I personally created for me in PureBasic and i share this util.


*Eine Schöne Beschreibung/Zusammenfassung vom Entwickler zum Programm*



> http://extreme.pcgameshardware.de/p...ung-zum-archivieren-packen-2.html#post5873904



Changelog:


v0.98.2


Spoiler



- little Changes
- Added -ssw Commandline as Checkbox
- Profile Window Changes


v0.98.1


Spoiler



- Changes: Detail Fixes, Design changes in the Profile Window
- Added: Function to Delete the selected Profile
- Added: -ssw to the 7z command-line
- Added: The 7z Default Compressions (Store,Fast,Normal. etc..)
- Fixed: The Window TopFront handle on Profile Window & About Window
- … and a Few Design Changes


v0.97.2


Spoiler



- Added: You can self change Split Size for Multi-Volumes Archives
- Fixed: Window Handle that hide the 7z string field
- Added: Profile Settings. Save and Stored your Individual Settings


v0.97.1


Spoiler



- Bug Fix on Path Finding eq: C:\Test\Test\Test


v0.97


Spoiler



- Layout Changes
- Added ‘Compress Single’ Option (Pack All Files/Folders in a Separate Archive)
- Added PopUp Menu in the FileList Window (Press Right Mouse)
Added To Menu:
Compress: Complete List (it’s the same how ‘Go And Pack’ Button)
Compress: All Separate	 (It’s the same how ”Compress Single’ Button)
Compress: Current Item	 (Pack the current Selected Item)
‘Remove: Items’ and ‘Remove Current Item’ from List
– Added 150mb Option to the Split Archives
– Add a Progress Indicate for ”Compress Single’ Option
– Handle Changes on Running 7z


v0.96


Spoiler



- Few Design Changes
- Added Option to Split Archives
- Add Missing ToolType Tip for Destination Directory
- Show the Size of the Dragged Directory and/or Files


v0.95


Spoiler



*First Public Release



Download


----------



## oldsql.Triso (16. November 2013)

Denke mal dass das normale 7zip simpel und schlicht genug ist...


----------



## rob2seven (17. November 2013)

Ich finde es einfacher 
per Drag’n'Drop unterschiedliche Ordner hintereinander packen zu lassen, was z.b. 7z nicht kann oder Profile erstellen zu lassen, oder Archive splitten zu lassen ohne die lästigen kb Größen angeben zu müssen um nur 100 Mb Einzel-Dateien zu bekommen. Das Tool muss nicht mal installiert werden und ist gerademal 1 Mb groß. Eine Chance würde ich alle mal geben für das Tool. Weil es mich überzeugt hat.


----------



## Crysis nerd (17. November 2013)

Tool Vorstellungen usw. sind ja hier erwünscht.. aber das klingt für mich viel mehr nach Werbung, als eine Vorstellung einer Programmierleistung. Erzähl lieber mal, ob du für den eigentlichen 7z Algorithmus eine Library verwendet hast, oder alles komplett alleine gemacht hast. Wie sieht es dann mit der Performance aus? Funktioniert es nur unter Windows?
Was waren die Schwierigkeiten bei der Programmierung, wie lange hast du daran programmiert und warum schreibst du eigentlich alles auf englisch? Sieht für mich wie ein Copy-Paste Text aus, den du einmal geschrieben hast und jetzt durch alle Foren im Internet geisterst und wo es nur geht Werbung dafür machst.

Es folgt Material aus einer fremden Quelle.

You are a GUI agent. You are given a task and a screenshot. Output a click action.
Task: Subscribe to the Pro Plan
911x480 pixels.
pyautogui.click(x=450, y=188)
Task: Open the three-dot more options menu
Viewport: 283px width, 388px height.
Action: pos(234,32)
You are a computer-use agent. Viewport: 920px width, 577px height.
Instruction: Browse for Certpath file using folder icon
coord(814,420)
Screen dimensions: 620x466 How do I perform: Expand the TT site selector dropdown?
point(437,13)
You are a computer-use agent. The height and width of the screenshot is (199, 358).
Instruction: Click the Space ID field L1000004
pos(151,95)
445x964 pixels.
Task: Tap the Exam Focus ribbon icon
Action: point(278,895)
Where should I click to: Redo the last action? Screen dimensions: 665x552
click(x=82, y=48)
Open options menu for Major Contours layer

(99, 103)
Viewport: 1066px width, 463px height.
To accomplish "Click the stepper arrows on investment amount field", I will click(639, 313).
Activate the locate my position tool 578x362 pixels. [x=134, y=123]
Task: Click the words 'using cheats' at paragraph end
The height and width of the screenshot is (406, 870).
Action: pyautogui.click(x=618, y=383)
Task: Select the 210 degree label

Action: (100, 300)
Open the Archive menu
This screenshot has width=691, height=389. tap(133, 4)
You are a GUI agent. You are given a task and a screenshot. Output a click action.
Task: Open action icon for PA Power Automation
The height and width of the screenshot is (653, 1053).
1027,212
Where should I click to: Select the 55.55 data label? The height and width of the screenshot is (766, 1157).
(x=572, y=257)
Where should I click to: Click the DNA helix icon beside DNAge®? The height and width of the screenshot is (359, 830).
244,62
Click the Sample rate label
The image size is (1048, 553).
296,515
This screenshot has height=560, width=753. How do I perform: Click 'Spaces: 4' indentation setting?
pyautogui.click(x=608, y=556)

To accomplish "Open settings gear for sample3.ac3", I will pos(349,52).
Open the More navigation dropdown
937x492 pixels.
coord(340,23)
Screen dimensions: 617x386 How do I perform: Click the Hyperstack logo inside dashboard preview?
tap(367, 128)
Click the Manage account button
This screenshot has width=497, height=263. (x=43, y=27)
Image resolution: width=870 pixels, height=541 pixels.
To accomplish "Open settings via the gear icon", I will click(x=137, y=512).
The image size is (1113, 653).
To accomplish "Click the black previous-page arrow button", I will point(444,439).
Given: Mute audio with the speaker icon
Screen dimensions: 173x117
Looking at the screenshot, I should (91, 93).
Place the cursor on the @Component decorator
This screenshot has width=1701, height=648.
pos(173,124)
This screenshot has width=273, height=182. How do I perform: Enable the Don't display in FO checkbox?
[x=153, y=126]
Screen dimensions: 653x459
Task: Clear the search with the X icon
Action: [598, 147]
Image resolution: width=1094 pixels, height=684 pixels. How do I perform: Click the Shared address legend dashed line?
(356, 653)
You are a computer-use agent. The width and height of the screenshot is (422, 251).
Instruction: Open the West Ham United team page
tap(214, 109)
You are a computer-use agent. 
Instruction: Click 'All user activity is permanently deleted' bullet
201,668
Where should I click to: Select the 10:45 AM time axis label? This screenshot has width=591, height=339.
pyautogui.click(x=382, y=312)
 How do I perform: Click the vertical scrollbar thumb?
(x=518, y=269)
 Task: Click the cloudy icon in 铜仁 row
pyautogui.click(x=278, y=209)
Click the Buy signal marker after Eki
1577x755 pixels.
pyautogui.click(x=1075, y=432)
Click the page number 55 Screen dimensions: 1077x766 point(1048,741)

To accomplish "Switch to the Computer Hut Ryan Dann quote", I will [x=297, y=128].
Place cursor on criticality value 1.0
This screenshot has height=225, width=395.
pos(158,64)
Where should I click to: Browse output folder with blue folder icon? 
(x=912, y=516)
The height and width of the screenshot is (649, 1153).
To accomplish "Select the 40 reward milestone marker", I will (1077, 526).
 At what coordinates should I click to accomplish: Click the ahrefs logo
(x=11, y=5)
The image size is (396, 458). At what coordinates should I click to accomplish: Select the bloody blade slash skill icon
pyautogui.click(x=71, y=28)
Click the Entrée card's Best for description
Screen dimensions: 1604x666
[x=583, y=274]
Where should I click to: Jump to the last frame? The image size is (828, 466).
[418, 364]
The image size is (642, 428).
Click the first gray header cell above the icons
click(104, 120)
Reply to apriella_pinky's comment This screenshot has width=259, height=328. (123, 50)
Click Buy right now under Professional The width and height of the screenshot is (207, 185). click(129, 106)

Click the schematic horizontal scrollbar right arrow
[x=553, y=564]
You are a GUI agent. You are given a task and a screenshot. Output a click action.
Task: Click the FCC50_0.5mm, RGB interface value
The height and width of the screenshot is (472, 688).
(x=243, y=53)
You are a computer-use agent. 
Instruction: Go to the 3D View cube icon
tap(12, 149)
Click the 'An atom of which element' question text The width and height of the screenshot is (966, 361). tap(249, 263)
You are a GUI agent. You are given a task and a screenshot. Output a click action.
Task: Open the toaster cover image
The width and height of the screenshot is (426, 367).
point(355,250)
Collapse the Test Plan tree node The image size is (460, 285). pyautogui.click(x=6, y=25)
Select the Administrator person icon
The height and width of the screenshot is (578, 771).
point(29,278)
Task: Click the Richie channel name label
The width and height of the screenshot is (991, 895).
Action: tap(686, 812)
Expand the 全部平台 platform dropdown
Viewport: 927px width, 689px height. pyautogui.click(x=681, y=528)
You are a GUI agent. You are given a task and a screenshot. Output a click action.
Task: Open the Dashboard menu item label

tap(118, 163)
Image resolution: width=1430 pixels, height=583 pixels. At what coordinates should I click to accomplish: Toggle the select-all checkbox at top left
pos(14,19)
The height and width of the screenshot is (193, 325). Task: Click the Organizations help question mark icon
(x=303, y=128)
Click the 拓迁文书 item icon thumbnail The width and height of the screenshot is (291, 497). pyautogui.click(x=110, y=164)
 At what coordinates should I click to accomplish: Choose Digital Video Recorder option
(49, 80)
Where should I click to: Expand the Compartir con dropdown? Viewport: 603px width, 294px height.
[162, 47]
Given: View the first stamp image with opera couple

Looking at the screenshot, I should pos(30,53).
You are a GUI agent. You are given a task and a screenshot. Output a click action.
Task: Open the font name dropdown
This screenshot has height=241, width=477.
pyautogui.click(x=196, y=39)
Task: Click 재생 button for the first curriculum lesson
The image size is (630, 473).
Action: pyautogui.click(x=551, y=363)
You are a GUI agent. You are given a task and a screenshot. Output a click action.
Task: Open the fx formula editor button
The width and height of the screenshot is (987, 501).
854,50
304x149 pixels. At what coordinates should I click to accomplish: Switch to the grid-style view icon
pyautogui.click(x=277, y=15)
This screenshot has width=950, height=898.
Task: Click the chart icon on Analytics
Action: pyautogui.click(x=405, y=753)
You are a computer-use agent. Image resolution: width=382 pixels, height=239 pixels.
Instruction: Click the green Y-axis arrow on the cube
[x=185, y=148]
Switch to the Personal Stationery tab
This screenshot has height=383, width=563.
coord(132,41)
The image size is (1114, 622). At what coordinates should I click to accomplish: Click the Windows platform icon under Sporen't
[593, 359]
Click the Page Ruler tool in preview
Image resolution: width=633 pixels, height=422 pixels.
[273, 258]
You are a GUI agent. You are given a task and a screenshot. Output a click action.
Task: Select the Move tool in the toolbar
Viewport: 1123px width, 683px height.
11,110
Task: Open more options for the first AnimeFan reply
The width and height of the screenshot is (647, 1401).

Programmierforum, nicht Werbung...


----------



## Incredible Alk (17. November 2013)

Crysis nerd schrieb:


> Tool Vorstellungen usw. sind ja hier erwünscht.. aber das klingt für mich viel mehr nach Werbung, als eine Vorstellung einer Programmierleistung. Erzähl lieber mal, ob du für den eigentlichen 7z Algorithmus eine Library verwendet hast, oder alles komplett alleine gemacht hast. Wie sieht es dann mit der Performance aus? Funktioniert es nur unter Windows?
> Was waren die Schwierigkeiten bei der Programmierung, wie lange hast du daran programmiert und warum schreibst du eigentlich alles auf englisch? Sieht für mich wie ein Copy-Paste Text aus, den du einmal geschrieben hast und jetzt durch alle Foren im Internet geisterst und wo es nur geht Werbung dafür machst.
> 
> Programmierforum, nicht Werbung...


 
Ziemlich genau das haben wir uns auch gedacht. Es wäre wünschenswert, wenn du den hier genannten Dingen nachkommen würdest so dass man die Nummer hier noch mal durchgehen lassen kann. Falls das nicht passiert wirds zukünftig als (nach Forenregeln untersagte) Werbung behandelt und gelöscht.


----------



## Traxx Amiga Ep (17. November 2013)

Ja moin,

Das Drag'n'Drop Desktop Tool hab ich unter Purebasic geschrieben.
Man kann Profile anlegen und halt Dateien einfach in das Fenster reinschieben/ Fallenlassen und sofort packen. Entweder dann auch als ganzes Archiv oder jedes Verzeichnis und/oder Datei seperat die sich im
Datei Fenster befindet. (Stapel Verarbeitung) oder eben einzelnd mit Rechtsklick im Datei Fentser. Es greift auf 7z zu...  und Rob hat es nur vorgestellt. Wo ist das Problem?. Was für Werbung.
Werbung gibt es überall auf PCGH. Dann sollte man mal den Vorposter 'Anzeige' bannen. Wie banal? Schleich -werbung was fürm Quark. Entweder es ist Ok das man ein Tool vortstellen kann oder nicht.
Sonst verschieb den Thread doch einfach woanders hin.  Entweder machen wir Social blabla in der Forum Ecke ich finde keine Freundin oder Back to Topic. Wenn es alk und nerd nicht passt könnt ihr den
Thread auch löschen. 

ersmal


----------



## rob2seven (17. November 2013)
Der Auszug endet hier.